Eight weeks ago, I signed up and, what’s more important, paid up, for a half marathon, or what’s known in running parlance as a half.
Prior to this, I’d sworn off joining any more races. In my last three 10K races, I’d clocked no PRs (personal records), nursed a heavy head and suffered post-race hydration headaches. On such days, I would be useless to my family over the next 24 hours. This would drive Andre nuts.
“If you’re going to feel like this every time after a race. . . ” he would say peevishly as I lay prone on the sofa, eyes closed. Silence. Then he would stomp into his shoes and not care how loudly the front door banged shut as he went out to buy back dinner.
So what changed?
Call it peer pressure. My running group, made up of mostly men who are successful in their careers and love competition, thought it would be great fun to do a 21K (13 mi) race; a half. When I told them my resolution never to run a race again, one of them said persuasively, “You can always run 10K, and if you feel like stopping, just walk off. You know, you don’t have to run the full 21 kilometres.”
Well, that sounded good. No stress, no pressure right? I signed and paid up for the half, which is slated for Sunday, September 1st. The month of July saw me step up my exercise from once or twice weekly runs to three runs a week, with some half-hearted core exercises like planks and pushups in between. I even alternated with swimming in between and became smug in the knowledge that I was ‘cross-training.’
This is when I learned several things about myself:
1. There was no way I was going to stop midway through the race if I couldn’t take it. Me drop out? I would sooner die of heart failure than not finish what I’d started. This applies to all of life as I see it.
2. If this was true, then I would have to buckle down and get serious about the training schedule: One short run (5km), one hill run, and one endurance run (up to 12km or 7 mi) in a week.
In July, I clocked a total of 79 km (49 mi).
Inadvertently, in my own eyes, I became a runner. What becomes a runner most? When you:
a. Start buying more fruit to make your own protein- and calcium- and fibre-rich smoothies.
b. Notice an ever-growing pile of sweaty Dri-fit clothes on the floor.

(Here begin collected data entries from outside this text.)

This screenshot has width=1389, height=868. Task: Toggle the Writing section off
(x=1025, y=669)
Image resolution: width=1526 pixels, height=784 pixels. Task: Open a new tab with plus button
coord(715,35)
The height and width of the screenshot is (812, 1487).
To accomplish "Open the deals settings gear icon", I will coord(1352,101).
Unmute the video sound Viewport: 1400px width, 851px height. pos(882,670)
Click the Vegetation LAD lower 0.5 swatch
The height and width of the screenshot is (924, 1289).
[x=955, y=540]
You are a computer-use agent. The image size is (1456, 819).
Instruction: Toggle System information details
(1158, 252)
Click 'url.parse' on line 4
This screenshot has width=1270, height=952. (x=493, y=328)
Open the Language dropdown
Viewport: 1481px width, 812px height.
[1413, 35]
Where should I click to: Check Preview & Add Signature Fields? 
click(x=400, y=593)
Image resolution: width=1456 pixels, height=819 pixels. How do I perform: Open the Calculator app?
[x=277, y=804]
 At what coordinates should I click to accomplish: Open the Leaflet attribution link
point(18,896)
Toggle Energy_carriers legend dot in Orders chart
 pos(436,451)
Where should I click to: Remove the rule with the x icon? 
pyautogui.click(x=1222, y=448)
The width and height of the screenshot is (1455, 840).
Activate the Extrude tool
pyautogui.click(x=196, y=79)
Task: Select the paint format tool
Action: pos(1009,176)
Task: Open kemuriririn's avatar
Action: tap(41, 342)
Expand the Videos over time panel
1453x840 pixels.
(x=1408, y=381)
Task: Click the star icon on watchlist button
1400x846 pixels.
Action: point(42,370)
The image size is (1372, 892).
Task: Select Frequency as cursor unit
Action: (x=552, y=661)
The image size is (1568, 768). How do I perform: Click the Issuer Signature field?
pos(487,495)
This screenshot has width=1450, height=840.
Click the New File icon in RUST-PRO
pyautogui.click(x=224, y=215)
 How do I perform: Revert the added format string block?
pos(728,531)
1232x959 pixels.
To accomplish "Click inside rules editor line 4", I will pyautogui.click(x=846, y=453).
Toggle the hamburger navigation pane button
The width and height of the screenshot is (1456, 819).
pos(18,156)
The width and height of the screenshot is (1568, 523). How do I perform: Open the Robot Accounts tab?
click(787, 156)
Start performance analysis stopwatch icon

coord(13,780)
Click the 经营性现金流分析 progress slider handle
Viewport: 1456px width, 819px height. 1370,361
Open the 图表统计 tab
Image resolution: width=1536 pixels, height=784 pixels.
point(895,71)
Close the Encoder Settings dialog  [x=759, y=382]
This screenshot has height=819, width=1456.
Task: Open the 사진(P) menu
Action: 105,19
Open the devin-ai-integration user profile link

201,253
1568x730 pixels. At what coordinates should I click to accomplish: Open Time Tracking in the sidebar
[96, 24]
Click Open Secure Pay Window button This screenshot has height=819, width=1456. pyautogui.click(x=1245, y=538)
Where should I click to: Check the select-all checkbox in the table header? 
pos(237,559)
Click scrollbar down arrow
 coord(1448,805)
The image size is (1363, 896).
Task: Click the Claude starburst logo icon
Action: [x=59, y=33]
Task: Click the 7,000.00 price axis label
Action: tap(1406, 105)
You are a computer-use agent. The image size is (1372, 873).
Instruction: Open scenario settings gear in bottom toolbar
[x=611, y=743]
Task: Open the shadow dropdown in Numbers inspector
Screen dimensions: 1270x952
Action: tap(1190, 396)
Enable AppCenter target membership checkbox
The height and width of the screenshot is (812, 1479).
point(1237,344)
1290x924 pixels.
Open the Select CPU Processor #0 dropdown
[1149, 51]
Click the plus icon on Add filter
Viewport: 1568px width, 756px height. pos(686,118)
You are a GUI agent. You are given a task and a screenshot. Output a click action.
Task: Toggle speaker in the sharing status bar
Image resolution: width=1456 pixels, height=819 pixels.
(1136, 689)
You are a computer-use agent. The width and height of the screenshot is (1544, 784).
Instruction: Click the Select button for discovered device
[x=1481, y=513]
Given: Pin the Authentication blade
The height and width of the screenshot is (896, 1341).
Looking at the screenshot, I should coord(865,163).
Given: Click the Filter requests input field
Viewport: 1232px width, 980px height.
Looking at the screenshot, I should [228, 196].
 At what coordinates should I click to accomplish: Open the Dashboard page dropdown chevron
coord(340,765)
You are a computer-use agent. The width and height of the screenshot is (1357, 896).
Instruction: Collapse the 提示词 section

c. Can choose between at least two kinds of sports drink powders in the kitchen and when you buy your first granola bar for the endurance run this weekend you choose the brand whose packaging has the triumphant words ‘Ironman food.”
d. Think about running when you’re not running.
e. Buy your very first issue of Runner’s World. This really makes you feel like a runner.
f. Key in search words starting with ‘run’ on Google.
g. Refer to the Army Half Marathon that you signed up for as the Alpha-Male Half Marathon because your running mates are running annoyingly faster and faster.
I realized I was becoming a running bore after I finished telling an anecdote about a friend’s run and Andre finally said, “I don’t wanna hear any more running stories.”
A bore tends to boast. To the chagrin of my running mates who are hellbent on increasing their pace times, I’ve taken to not apologizing for running slowly. I keep thinking it’s better to be the tortoise than the hare in the upcoming race. Case in point: Yesterday, I took one hour to run 5 km (3 mi). I call it my Zen-state run.
Last night, I was at the stadium track for a coaching session. The coach, a former Ironman and accomplished triathlete, patiently explained the techniques of running cadence and how to do it properly. I had long ago thrown out cadence running in favour of running slowly and below maximum heart rate.
Now I was back to square one: learning how to run.
What’s frightens me now? The race is in 18 days’ time.